Right now, Rick Santorum, Carly Fiorina, John Kasich, Lindsey Graham, Bobby Jindal and George Pataki are out of the loop.
Jeb Bush, Scott Walker and Marco Rubio have nothing to worry about.
The issue is which 10 of the 16 announced Republican candidates will be invited to the first GOP presidential debate on Aug. 6 in Cleveland.
Who gets invited will be determined by averaging poll results. The top 10 candidates are in. Fox News, the sponsor of the forum, determined that holding a debate with all 16 would be crazy. So it decided to cap the debate field at 10.
The Republican National Committee is sponsoring nine debates through March 1. But the first one is a big, big deal because, well, it’s first, and it’ll draw loads of media attention. Also, because the field is so crowded, not making the initial cut could doom a candidacy.
A difference of just one point could determine who’s in for debate one— and who’s not.

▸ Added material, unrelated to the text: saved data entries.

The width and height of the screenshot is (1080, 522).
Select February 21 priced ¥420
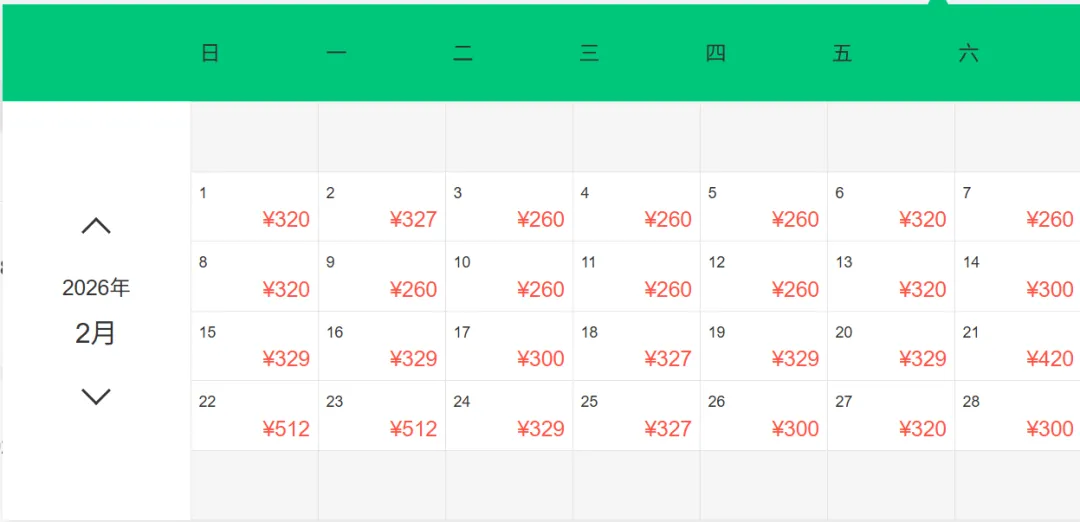pos(1017,346)
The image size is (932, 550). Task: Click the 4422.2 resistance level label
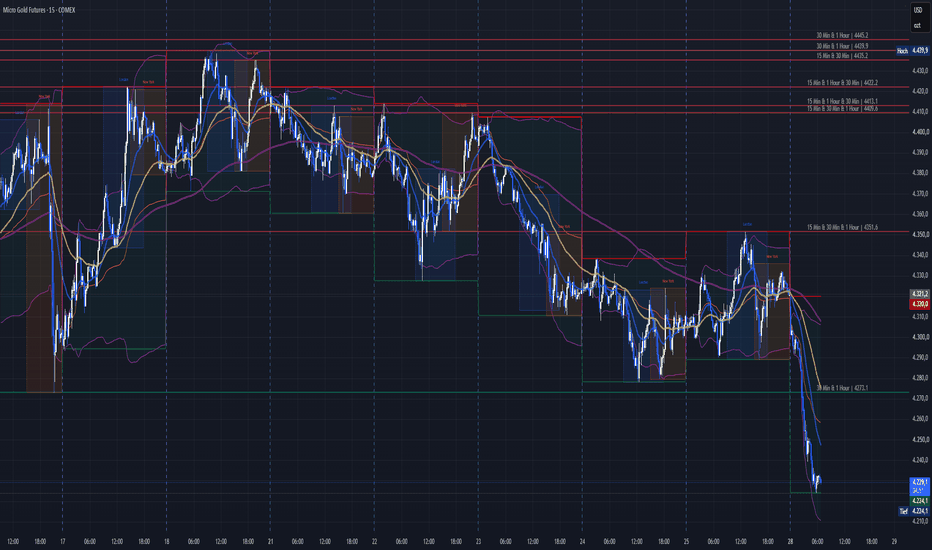click(x=842, y=83)
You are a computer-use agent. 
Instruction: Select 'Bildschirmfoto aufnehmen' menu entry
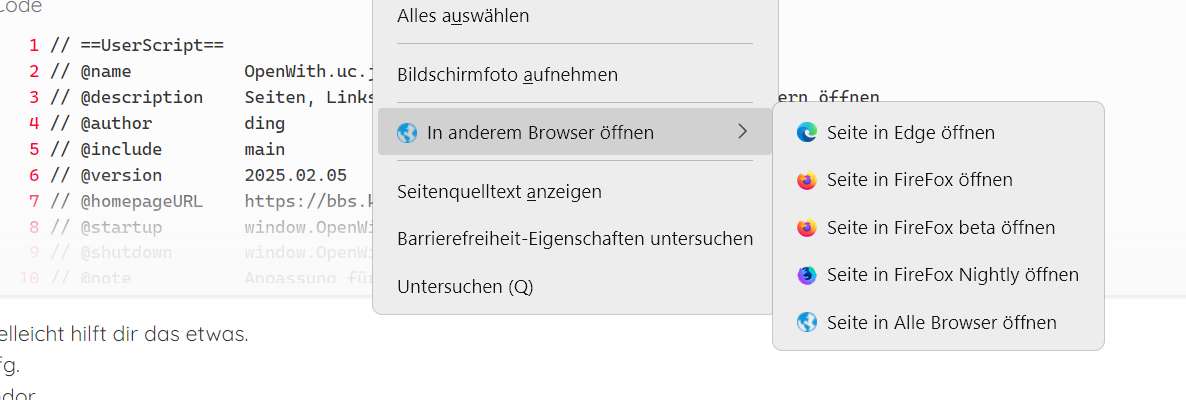point(507,75)
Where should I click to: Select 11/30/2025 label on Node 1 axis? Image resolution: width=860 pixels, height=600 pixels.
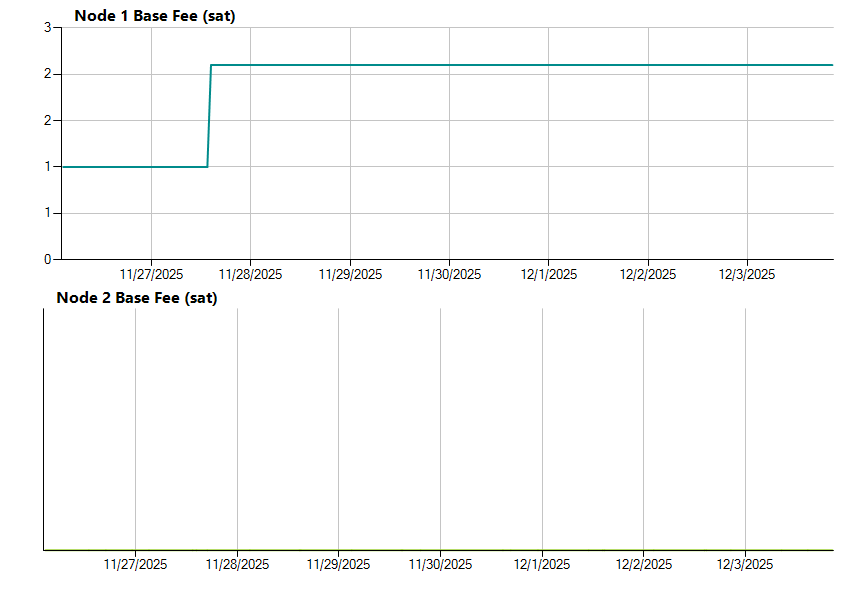click(x=449, y=274)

If you think this is a nutty way to pick a potential future president of the United States, you might be right. But as someone who once moderated a debate with, like, 13 candidates for Kansas City mayor back in 2007, the decision make some sense. You just can’t cover much ground with a dozen eager politicians who love to talk all vying for microphone time.
So, look for lower-tier contenders to try to generate some media attention in the next few weeks to pump up their poll numbers. Their appearance in debate one is on the line.